Influxdb: Missing data

Created on 15 Sep 2018 · 19Comments · Source: influxdata/influxdb

We have 2 databases on same host. From time to time we notice that huge chunk of data is missing across all measurements. I'ts like someone hit delete from where time > X and time < Y.
First two times we tried to re-create the data in influx manually because it was in smaller DB ("only" few thousand records were missing). By accident i figured that if we backup our database and just restore it back, all the data is back. So data is not lost, but influx is not showing them. Few days ago we had identical situation with our larger database. Everything from July 12, 2018 to August 23, 2018 - gone!
We did backup/restore (12 GB dump), everything is back! Any ideas?
We use default RP, so none/infinite, no CQ, version is 1.5.2. It happened before with 1.2.4 also.
Debian 8 x64

1.x wontfix

Source

CrAsH1101

Most helpful comment

This issue is not stale until someone responds to concerns, even if it is as simple as there's a fix, the fact is a resolution has not explicitly been found.

gkman on 1 Oct 2019

👍5

All 19 comments

I guess I just hit the same issue on 1.5.2. Suddenly old data is missing altough we have infinite retention (default RP). Did you find a solution for this problem @CrAsH1101 ?

mattpoel on 3 Dec 2018

I did, although it's not a solution.
I dumped whole db to file, and just imported same dump back. Magically, all missing data were back!???
Hope this helps you too...

P.S. Try importing it first to different DB and see if missing data exists before you drop original DB ;)

CrAsH1101 on 3 Dec 2018

👍2

Thanks for the fast response!
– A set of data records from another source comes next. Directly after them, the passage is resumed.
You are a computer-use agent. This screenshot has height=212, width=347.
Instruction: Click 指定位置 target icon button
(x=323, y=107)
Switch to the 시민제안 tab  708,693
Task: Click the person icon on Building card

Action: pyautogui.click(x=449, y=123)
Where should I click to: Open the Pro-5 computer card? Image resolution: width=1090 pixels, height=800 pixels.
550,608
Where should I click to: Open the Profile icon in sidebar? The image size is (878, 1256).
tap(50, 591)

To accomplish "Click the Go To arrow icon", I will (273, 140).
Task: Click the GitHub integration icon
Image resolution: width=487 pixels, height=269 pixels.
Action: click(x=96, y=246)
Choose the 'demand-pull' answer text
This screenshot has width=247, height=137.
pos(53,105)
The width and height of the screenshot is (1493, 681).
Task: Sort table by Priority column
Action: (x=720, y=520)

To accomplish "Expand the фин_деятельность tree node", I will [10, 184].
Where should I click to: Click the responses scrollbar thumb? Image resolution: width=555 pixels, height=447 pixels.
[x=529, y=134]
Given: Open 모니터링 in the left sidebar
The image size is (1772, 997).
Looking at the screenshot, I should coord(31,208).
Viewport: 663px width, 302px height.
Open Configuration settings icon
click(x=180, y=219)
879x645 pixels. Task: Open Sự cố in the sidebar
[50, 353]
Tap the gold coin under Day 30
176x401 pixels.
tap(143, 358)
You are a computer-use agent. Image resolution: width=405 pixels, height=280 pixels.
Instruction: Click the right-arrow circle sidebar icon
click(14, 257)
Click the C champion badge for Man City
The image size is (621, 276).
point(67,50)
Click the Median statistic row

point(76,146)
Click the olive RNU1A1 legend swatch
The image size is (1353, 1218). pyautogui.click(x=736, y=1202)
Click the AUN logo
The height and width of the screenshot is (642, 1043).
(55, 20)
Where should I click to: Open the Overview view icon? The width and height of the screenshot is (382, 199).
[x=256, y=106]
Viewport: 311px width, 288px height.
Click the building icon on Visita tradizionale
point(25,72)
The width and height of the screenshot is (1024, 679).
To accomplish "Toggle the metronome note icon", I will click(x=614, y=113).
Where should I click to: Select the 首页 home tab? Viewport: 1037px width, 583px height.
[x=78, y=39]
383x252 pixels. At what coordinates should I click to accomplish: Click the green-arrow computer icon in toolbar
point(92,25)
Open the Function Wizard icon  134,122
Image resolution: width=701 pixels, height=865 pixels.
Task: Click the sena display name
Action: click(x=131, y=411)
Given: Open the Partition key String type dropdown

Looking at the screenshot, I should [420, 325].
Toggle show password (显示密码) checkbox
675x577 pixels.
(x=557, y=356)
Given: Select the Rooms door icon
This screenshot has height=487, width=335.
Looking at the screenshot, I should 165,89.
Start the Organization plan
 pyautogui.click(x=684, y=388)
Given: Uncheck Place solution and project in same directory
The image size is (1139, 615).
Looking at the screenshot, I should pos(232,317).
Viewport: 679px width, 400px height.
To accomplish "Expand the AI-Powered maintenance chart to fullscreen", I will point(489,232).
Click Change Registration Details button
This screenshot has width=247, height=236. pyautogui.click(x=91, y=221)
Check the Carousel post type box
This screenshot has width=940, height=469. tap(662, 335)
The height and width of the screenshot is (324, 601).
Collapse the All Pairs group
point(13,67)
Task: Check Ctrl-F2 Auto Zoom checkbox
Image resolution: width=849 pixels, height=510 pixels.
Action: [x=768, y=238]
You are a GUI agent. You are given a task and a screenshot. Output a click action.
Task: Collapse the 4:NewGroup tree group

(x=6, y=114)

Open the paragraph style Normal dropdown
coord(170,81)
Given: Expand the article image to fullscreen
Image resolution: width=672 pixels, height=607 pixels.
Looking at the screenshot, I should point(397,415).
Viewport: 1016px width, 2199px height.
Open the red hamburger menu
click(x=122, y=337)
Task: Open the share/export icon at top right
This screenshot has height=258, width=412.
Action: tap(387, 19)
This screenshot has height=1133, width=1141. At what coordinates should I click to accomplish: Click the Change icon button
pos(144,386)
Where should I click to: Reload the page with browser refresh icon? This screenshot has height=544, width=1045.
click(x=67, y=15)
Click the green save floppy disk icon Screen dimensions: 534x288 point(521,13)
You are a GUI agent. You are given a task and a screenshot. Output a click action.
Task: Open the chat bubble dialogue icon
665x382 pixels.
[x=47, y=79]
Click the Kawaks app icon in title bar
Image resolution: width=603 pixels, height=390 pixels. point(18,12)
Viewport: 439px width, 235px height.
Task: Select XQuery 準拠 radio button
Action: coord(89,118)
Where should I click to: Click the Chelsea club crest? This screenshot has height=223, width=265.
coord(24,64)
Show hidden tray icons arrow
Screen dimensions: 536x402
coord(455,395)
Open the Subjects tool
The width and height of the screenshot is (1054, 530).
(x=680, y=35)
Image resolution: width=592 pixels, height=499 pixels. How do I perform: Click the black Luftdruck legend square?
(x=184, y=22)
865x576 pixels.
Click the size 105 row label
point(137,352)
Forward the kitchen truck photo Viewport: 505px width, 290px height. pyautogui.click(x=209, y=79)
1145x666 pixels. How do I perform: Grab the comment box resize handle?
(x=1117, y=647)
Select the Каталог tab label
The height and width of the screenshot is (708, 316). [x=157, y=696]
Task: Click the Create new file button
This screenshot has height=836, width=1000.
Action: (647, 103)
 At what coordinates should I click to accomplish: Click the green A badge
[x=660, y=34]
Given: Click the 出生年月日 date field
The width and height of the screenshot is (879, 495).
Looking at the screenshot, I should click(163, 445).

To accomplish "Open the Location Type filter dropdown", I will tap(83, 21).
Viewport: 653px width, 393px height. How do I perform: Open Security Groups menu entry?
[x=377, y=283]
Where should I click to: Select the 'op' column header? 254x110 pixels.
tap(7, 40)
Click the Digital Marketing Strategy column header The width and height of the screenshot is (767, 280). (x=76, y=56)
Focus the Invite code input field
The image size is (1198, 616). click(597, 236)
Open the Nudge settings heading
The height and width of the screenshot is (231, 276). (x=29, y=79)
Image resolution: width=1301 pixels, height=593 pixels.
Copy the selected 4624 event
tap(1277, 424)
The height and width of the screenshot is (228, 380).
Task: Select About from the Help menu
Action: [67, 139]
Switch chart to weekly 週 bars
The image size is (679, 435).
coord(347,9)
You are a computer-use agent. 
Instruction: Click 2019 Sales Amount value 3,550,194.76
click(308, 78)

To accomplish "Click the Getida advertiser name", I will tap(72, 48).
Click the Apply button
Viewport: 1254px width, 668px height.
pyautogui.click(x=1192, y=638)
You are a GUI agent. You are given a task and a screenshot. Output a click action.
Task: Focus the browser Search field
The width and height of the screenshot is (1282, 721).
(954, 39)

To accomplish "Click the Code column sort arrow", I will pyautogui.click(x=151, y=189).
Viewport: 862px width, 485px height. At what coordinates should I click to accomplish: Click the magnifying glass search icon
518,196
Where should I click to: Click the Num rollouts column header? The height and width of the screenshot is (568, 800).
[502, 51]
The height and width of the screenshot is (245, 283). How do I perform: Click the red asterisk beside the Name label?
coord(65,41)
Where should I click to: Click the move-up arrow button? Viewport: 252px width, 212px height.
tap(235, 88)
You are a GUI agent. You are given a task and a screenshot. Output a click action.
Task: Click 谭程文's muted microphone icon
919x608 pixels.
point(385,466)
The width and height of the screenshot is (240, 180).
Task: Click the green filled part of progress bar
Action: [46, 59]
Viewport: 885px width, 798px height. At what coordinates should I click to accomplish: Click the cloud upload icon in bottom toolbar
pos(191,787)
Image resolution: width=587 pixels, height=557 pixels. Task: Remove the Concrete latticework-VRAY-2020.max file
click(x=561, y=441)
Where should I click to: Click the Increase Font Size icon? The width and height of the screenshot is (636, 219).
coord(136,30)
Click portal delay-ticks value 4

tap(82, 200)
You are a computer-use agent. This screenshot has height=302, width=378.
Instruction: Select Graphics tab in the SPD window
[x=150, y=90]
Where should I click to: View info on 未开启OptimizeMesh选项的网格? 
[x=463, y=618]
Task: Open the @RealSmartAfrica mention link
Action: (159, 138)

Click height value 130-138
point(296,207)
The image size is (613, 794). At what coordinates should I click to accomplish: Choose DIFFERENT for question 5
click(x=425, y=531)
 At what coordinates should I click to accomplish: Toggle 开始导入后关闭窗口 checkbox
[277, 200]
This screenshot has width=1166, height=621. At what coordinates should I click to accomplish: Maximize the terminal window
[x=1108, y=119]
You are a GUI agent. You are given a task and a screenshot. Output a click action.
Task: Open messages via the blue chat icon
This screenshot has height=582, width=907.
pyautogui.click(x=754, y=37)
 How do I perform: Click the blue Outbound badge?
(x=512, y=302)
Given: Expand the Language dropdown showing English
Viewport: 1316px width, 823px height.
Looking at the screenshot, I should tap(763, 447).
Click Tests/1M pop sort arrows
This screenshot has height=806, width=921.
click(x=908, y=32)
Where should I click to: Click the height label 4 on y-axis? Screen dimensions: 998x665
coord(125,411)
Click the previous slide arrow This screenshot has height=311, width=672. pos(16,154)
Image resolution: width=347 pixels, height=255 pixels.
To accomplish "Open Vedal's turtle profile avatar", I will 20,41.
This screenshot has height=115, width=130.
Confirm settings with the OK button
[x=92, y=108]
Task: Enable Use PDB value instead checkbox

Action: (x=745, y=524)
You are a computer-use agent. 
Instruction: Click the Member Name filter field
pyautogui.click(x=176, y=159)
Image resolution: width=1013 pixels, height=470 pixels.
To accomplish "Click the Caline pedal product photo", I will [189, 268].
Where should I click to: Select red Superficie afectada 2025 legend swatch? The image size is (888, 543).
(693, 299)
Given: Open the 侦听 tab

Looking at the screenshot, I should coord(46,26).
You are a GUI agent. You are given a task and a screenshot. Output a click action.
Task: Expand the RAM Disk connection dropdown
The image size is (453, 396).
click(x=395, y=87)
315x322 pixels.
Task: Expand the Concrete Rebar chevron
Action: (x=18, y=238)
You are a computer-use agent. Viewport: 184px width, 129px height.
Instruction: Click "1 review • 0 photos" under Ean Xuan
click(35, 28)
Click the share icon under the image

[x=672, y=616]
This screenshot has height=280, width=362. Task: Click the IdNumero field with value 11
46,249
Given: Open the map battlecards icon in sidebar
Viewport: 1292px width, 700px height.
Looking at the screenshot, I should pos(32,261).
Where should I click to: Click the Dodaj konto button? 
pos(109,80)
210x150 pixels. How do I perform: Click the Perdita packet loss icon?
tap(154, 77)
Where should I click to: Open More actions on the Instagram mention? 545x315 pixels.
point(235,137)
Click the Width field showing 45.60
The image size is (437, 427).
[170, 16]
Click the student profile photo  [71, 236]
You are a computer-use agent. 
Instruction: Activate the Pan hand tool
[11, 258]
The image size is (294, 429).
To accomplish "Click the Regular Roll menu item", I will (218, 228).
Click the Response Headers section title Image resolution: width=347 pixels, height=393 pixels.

I'm already in the preparations for this ;-) Read some posts about missing data and possible recovery by dumping and importing the data.

mattpoel on 3 Dec 2018

This is how I "fixed" it with my standard installation, just in case somebody else is encountering the same problem.

I don't take responsibility for any of the following steps. I just want to document how I was able to restore all of the data. If you have custom retention policies, continious queries, etc. please keep in mind that you might have to re-create them manually.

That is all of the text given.